= Records for locating words and elements =
** start **
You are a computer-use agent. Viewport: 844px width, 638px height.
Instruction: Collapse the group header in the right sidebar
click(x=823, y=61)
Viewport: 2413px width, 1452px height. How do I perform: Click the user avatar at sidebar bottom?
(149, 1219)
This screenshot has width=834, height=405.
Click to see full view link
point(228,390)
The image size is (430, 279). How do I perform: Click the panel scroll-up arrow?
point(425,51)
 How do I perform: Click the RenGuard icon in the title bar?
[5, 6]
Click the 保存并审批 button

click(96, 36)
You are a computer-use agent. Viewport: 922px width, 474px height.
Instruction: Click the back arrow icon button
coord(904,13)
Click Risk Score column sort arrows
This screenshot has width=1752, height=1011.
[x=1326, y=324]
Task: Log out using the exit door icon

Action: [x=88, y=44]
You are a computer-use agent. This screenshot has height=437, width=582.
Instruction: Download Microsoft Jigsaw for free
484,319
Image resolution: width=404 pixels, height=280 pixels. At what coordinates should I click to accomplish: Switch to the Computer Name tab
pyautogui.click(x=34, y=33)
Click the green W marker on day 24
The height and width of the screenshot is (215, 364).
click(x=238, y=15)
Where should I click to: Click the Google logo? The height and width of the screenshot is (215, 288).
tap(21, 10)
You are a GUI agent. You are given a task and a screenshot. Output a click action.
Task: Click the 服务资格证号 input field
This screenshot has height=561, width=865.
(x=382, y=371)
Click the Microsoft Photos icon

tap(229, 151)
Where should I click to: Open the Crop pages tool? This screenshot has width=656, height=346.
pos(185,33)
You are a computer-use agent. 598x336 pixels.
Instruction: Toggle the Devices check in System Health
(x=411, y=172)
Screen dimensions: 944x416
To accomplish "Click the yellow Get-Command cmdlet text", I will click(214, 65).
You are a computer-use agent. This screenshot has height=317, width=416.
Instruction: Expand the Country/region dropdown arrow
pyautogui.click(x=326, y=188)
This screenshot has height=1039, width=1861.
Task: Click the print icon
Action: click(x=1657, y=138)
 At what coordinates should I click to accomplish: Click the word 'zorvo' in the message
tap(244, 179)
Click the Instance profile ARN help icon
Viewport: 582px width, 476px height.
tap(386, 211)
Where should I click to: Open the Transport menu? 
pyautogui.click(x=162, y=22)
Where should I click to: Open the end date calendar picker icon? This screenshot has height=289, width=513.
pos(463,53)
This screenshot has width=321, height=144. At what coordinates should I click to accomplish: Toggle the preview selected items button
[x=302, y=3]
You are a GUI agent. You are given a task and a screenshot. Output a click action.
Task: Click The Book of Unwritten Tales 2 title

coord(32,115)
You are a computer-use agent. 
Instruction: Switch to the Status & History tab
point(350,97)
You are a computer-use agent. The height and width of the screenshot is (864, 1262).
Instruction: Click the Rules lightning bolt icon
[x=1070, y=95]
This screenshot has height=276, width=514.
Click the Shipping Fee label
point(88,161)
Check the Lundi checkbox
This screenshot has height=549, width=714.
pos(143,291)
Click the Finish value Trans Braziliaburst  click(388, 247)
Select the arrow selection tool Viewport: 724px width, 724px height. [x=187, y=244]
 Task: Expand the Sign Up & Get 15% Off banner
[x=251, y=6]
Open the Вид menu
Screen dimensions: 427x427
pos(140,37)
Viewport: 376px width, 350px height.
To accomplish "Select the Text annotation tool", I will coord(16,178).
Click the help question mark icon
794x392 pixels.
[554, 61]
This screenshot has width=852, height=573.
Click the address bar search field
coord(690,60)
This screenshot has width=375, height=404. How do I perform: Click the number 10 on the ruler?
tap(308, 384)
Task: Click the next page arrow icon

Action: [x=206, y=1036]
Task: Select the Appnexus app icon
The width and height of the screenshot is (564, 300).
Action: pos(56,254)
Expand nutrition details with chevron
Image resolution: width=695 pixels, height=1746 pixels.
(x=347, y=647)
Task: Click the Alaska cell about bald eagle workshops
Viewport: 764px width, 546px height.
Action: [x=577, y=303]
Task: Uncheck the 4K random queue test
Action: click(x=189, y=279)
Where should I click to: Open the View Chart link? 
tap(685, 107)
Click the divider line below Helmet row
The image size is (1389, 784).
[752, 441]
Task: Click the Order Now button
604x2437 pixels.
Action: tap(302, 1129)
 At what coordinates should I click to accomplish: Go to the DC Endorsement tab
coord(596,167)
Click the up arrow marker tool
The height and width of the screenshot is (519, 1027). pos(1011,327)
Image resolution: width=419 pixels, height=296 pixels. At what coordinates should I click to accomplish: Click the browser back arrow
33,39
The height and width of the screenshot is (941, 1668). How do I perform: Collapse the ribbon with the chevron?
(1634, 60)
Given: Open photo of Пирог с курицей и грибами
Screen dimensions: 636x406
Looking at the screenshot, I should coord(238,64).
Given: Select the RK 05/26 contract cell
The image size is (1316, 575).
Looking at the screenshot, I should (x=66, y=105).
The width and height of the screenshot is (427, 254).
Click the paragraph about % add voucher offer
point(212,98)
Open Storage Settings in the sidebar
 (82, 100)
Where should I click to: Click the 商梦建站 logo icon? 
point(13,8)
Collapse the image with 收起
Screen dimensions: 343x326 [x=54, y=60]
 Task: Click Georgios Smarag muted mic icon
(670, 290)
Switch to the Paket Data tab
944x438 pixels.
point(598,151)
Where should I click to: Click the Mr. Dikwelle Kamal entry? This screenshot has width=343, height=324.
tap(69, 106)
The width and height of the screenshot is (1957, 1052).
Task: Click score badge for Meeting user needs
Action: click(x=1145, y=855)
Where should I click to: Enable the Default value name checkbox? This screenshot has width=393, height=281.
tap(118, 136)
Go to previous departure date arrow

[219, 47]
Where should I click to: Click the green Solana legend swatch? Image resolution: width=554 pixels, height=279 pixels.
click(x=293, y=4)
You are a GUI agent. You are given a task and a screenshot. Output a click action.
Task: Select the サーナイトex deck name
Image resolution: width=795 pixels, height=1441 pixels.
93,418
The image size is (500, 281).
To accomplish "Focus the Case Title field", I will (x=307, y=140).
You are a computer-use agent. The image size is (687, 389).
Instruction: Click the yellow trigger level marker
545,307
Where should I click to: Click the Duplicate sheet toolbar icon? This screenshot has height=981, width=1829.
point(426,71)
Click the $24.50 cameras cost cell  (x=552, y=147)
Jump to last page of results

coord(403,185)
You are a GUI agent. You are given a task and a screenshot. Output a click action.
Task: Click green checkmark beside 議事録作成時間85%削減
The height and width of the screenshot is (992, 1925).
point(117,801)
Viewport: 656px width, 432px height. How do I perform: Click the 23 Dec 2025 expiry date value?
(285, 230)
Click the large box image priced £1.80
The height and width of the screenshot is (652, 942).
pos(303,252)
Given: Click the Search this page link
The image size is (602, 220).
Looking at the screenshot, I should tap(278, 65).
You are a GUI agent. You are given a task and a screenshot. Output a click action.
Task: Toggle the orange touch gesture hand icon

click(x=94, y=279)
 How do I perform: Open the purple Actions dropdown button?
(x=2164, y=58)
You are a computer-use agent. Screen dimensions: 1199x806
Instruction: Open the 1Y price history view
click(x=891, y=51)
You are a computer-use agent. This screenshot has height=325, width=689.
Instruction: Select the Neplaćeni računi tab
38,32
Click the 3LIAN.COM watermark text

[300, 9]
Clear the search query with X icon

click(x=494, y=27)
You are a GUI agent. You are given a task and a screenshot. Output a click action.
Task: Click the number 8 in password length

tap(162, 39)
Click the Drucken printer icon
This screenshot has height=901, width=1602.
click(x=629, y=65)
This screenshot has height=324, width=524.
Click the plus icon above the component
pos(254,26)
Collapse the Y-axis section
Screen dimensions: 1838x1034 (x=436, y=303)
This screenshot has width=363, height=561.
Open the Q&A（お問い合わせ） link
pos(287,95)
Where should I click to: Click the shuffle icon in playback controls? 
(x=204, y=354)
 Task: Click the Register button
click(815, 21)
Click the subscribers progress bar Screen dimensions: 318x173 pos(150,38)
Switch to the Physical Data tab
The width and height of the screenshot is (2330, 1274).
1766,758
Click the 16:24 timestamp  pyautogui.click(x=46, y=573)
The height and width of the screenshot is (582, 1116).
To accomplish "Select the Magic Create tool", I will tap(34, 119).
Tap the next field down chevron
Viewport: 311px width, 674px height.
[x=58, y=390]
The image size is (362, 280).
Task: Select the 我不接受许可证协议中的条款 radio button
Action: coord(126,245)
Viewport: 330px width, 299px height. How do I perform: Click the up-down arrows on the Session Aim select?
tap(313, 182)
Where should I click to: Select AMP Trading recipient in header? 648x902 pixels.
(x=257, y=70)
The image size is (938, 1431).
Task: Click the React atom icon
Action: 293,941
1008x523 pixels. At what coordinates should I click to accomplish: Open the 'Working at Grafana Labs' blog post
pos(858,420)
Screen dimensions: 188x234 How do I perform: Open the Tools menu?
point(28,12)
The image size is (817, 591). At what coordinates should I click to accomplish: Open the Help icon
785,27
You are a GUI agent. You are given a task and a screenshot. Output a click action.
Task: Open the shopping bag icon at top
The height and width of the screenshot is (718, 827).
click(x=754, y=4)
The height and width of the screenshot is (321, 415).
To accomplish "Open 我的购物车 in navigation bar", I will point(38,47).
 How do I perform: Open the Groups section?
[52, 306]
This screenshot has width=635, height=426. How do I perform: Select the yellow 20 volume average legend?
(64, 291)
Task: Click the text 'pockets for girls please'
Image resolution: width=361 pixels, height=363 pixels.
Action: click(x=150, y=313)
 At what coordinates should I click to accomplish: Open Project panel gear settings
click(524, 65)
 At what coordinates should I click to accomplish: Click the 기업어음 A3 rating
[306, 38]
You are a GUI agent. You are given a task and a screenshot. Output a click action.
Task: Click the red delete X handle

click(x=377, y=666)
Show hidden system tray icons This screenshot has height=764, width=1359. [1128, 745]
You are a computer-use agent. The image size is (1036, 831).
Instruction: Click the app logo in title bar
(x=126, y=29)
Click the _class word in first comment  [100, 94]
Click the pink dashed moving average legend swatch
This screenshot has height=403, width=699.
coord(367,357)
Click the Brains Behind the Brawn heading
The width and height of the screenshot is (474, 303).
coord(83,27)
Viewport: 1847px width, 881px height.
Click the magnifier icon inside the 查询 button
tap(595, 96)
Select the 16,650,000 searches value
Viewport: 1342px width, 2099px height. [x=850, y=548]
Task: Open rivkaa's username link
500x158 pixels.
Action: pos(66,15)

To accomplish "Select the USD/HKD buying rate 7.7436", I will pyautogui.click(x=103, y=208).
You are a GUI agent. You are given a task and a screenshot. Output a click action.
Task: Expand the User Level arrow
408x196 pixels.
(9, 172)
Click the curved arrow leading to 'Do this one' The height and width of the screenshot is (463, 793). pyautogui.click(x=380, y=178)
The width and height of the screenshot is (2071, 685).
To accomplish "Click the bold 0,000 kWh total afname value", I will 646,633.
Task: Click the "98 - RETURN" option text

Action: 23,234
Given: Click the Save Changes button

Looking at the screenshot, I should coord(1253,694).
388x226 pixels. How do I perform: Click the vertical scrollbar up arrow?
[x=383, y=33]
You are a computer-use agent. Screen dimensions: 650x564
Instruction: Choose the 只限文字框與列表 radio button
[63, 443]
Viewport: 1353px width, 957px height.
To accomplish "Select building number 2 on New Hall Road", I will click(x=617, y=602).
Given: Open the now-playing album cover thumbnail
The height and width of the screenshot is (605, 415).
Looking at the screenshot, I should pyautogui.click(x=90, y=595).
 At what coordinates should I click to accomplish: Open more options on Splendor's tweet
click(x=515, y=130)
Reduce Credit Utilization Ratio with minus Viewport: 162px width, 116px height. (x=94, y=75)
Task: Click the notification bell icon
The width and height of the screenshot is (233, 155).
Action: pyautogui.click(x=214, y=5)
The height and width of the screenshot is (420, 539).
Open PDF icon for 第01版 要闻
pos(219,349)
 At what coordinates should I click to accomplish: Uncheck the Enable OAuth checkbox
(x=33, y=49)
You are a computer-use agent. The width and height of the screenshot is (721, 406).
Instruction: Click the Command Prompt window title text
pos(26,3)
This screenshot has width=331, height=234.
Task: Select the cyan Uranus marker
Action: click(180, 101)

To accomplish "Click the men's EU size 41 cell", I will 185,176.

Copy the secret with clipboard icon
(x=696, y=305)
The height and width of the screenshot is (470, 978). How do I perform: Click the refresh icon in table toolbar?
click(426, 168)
** end **
= YOUR TASK =
Pick out every line of the items above that contains the word "chevron", and copy each one. Case counts.

= TASK OUTPUT =
Expand nutrition details with chevron
The height and width of the screenshot is (941, 1668). How do I perform: Collapse the ribbon with the chevron?
Tap the next field down chevron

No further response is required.